---------- Provided data ----------

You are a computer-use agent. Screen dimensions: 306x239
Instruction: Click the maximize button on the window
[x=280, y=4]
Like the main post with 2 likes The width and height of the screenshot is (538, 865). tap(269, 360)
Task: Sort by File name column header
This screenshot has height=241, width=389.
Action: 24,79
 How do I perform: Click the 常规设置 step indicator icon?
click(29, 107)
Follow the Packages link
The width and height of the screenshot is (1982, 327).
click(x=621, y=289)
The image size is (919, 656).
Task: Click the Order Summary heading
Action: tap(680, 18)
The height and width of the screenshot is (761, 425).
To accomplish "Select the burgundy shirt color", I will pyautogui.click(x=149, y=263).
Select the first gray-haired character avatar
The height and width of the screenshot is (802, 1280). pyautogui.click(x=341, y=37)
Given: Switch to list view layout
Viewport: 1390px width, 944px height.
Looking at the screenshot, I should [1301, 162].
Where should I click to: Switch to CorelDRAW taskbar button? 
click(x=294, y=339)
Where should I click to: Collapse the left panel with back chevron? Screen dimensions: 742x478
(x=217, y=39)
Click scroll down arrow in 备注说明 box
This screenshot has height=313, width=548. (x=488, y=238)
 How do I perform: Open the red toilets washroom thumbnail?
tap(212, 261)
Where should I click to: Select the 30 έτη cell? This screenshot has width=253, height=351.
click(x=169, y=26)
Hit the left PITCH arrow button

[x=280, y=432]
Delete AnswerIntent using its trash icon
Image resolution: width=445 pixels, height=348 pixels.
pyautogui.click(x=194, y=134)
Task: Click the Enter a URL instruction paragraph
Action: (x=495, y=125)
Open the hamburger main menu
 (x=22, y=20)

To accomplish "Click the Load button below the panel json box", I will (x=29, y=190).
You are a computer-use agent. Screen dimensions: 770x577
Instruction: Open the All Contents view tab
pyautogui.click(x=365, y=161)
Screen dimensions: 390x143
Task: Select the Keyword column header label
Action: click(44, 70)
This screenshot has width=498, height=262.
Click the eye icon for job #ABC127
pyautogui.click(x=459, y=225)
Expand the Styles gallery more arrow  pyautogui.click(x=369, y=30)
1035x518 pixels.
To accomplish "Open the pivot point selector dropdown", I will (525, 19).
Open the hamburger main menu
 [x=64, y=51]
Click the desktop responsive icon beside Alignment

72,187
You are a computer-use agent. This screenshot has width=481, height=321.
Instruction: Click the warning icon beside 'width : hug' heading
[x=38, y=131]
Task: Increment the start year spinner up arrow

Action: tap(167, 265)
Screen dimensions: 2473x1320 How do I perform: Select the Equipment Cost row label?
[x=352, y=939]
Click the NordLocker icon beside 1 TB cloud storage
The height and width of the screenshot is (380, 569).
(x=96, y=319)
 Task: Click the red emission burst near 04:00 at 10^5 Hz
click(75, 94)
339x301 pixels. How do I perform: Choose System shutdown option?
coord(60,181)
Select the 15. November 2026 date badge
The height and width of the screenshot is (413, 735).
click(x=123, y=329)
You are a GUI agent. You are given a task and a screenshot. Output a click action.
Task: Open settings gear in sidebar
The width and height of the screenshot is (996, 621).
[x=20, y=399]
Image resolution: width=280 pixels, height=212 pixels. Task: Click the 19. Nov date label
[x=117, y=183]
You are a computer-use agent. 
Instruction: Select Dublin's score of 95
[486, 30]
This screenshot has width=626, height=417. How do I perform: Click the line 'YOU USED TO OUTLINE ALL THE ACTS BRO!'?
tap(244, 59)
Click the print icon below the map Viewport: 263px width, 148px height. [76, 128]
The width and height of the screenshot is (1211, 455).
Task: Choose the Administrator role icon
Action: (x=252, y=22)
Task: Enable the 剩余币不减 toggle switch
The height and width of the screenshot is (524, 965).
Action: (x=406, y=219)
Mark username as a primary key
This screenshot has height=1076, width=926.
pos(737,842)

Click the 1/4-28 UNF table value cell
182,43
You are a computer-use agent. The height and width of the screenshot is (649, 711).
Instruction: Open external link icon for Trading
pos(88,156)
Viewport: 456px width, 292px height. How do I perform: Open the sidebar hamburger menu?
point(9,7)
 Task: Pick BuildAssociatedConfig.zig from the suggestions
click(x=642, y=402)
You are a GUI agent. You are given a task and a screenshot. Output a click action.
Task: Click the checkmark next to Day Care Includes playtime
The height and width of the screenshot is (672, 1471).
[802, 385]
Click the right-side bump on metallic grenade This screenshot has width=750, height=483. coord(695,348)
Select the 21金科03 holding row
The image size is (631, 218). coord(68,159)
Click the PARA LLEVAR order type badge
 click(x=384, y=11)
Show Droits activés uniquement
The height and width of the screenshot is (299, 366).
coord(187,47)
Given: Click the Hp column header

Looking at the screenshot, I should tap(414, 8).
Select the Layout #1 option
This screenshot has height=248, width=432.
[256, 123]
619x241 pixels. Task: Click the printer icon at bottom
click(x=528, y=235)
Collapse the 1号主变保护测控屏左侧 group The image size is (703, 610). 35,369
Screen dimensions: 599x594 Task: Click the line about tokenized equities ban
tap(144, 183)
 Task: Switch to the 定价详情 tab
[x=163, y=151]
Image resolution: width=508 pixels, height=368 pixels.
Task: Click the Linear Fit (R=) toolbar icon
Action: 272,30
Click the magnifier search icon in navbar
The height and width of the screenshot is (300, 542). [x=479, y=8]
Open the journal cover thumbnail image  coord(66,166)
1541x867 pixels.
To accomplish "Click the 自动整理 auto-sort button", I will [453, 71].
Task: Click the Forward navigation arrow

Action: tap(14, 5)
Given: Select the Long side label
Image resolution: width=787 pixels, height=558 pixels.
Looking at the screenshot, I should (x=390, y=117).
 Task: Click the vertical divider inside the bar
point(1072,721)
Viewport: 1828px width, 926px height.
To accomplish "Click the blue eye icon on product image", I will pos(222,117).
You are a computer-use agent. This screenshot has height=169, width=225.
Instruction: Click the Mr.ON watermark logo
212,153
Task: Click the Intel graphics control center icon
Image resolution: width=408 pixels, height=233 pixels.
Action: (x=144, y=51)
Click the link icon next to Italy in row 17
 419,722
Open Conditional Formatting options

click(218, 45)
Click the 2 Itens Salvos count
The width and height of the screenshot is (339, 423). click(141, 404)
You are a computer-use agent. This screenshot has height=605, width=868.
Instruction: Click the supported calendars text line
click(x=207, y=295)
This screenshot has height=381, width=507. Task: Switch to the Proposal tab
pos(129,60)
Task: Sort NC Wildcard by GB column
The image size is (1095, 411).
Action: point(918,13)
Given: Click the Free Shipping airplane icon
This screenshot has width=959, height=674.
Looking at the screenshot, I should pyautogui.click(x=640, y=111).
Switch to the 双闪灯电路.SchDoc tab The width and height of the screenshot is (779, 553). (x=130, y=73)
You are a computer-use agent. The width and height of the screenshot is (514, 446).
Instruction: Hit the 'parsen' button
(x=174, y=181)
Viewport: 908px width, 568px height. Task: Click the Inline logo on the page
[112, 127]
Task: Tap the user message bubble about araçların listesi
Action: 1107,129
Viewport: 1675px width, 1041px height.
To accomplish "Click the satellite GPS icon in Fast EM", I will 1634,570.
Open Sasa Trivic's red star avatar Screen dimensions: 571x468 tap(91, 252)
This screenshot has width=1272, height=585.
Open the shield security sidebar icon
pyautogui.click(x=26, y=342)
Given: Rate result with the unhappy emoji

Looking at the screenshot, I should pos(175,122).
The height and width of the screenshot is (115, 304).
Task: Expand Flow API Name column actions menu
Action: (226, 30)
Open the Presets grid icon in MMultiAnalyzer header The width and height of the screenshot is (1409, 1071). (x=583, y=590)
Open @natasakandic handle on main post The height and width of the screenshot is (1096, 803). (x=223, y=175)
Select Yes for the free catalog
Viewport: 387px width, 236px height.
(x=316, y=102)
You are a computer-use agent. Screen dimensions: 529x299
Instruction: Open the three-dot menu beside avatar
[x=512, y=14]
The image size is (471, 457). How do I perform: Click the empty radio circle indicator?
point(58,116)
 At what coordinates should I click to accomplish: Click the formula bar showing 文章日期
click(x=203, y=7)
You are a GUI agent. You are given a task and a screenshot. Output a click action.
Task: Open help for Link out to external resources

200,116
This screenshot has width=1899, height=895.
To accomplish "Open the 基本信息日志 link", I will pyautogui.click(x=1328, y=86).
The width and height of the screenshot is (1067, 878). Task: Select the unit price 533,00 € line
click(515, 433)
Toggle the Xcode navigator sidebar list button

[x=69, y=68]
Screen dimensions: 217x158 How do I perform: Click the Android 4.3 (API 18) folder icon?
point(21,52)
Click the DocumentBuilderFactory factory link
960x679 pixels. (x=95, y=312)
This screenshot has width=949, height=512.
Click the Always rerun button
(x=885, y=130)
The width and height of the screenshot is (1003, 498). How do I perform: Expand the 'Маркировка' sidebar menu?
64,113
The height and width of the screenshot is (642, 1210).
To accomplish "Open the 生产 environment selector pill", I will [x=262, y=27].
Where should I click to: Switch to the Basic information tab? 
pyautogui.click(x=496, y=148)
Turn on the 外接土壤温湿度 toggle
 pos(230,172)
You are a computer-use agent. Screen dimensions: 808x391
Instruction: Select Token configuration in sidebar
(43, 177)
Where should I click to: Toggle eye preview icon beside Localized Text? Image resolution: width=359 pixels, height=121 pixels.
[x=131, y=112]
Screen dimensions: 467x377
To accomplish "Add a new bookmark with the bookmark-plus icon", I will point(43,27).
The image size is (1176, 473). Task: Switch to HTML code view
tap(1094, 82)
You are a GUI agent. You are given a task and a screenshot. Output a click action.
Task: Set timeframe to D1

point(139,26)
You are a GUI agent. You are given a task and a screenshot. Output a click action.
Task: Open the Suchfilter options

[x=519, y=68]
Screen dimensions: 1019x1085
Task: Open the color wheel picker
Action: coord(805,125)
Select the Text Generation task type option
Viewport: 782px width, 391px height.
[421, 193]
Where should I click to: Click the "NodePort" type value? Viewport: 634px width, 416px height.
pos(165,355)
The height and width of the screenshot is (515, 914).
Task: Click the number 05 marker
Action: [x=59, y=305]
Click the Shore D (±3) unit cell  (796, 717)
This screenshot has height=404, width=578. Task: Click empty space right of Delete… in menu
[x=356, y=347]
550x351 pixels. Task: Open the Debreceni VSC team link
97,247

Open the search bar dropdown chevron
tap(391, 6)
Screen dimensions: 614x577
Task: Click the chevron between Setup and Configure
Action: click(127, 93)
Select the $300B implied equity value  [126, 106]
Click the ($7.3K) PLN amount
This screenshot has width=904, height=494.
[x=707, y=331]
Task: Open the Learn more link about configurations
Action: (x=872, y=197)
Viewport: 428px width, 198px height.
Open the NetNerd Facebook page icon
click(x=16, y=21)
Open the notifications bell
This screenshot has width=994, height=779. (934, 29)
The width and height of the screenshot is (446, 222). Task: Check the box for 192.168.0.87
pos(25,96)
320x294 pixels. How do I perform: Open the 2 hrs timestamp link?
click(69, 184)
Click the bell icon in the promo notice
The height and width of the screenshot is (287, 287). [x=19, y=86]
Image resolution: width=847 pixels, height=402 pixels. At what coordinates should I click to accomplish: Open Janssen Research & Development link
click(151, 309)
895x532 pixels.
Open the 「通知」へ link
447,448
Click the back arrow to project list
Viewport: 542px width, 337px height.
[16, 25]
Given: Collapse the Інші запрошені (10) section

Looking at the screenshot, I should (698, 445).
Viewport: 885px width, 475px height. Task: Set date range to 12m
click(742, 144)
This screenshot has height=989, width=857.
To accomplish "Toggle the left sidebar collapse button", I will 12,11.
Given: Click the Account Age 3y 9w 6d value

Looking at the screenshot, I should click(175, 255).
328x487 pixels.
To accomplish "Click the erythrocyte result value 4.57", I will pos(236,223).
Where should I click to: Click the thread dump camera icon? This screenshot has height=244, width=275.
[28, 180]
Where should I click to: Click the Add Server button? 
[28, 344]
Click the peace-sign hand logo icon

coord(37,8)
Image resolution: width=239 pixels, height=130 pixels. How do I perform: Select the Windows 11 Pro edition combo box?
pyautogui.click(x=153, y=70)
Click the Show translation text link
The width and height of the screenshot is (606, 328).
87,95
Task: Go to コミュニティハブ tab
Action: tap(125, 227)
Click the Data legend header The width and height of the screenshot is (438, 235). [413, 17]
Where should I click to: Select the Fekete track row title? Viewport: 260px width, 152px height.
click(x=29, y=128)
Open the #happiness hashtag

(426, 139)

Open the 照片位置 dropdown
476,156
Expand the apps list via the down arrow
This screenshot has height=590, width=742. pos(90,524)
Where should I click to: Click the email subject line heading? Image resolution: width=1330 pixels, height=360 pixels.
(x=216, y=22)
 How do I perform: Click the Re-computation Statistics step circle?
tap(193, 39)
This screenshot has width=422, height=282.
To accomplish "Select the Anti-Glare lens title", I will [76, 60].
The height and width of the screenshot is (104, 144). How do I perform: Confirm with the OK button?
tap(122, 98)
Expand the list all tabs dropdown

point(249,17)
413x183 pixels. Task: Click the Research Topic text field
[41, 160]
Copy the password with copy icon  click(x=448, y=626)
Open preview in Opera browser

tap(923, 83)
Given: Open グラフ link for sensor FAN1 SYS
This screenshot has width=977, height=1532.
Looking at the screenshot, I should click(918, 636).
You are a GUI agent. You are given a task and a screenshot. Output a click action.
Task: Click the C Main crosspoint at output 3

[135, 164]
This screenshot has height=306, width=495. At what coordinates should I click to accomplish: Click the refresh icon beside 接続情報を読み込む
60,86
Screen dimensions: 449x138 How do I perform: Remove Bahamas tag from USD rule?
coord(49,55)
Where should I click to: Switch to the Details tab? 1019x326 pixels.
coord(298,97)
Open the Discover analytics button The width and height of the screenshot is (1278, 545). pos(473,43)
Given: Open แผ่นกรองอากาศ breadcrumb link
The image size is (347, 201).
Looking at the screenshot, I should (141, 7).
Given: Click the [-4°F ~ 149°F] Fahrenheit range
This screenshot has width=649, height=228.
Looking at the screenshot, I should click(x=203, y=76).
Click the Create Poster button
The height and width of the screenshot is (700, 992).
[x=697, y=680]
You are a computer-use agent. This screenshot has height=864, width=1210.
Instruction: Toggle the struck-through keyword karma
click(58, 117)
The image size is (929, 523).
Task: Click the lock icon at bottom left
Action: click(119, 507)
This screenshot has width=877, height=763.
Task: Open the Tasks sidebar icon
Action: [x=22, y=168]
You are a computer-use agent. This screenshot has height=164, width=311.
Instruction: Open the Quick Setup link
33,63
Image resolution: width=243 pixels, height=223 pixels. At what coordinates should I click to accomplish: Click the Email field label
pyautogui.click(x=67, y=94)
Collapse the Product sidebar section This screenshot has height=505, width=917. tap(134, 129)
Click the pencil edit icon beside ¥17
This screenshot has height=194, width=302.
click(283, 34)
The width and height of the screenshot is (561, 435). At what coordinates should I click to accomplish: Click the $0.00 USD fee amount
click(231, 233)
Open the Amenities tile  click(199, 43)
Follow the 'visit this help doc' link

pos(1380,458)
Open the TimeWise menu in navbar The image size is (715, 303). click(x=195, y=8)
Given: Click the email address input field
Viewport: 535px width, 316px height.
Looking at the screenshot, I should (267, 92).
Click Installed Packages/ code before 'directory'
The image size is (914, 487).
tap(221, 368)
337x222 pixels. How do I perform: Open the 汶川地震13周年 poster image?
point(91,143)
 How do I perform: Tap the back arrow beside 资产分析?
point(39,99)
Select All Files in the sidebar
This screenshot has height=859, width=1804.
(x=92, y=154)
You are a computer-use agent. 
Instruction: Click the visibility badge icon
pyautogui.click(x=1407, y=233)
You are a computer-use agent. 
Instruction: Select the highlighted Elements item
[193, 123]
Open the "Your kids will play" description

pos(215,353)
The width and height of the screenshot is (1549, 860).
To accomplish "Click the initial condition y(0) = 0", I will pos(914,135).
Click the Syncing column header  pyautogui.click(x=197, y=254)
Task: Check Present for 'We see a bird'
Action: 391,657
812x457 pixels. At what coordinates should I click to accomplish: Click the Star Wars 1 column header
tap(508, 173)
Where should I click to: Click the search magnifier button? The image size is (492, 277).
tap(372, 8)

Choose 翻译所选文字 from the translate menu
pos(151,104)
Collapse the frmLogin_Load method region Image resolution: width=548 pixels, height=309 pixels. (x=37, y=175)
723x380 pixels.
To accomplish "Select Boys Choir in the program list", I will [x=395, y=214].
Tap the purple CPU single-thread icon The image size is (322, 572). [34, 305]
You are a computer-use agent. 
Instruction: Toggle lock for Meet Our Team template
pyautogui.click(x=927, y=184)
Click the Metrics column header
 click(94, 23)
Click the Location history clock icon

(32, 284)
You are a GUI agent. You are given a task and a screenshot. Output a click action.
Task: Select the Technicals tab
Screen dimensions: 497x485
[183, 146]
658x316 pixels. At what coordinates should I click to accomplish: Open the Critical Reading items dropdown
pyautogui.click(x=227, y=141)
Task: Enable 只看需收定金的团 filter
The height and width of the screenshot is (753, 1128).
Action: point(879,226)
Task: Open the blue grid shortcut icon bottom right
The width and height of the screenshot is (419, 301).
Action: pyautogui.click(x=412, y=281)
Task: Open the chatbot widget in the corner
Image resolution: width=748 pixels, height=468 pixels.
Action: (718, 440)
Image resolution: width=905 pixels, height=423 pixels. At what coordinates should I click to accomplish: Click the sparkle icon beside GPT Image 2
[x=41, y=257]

----------

[Required action]:
Lines from the start of the entries through the one containing "The height and width of the screenshot is (761, 425)." are to be set down again exactly, both ends included.

[Result]:
You are a computer-use agent. Screen dimensions: 306x239
Instruction: Click the maximize button on the window
[x=280, y=4]
Like the main post with 2 likes The width and height of the screenshot is (538, 865). tap(269, 360)
Task: Sort by File name column header
This screenshot has height=241, width=389.
Action: 24,79
 How do I perform: Click the 常规设置 step indicator icon?
click(29, 107)
Follow the Packages link
The width and height of the screenshot is (1982, 327).
click(x=621, y=289)
The image size is (919, 656).
Task: Click the Order Summary heading
Action: tap(680, 18)
The height and width of the screenshot is (761, 425).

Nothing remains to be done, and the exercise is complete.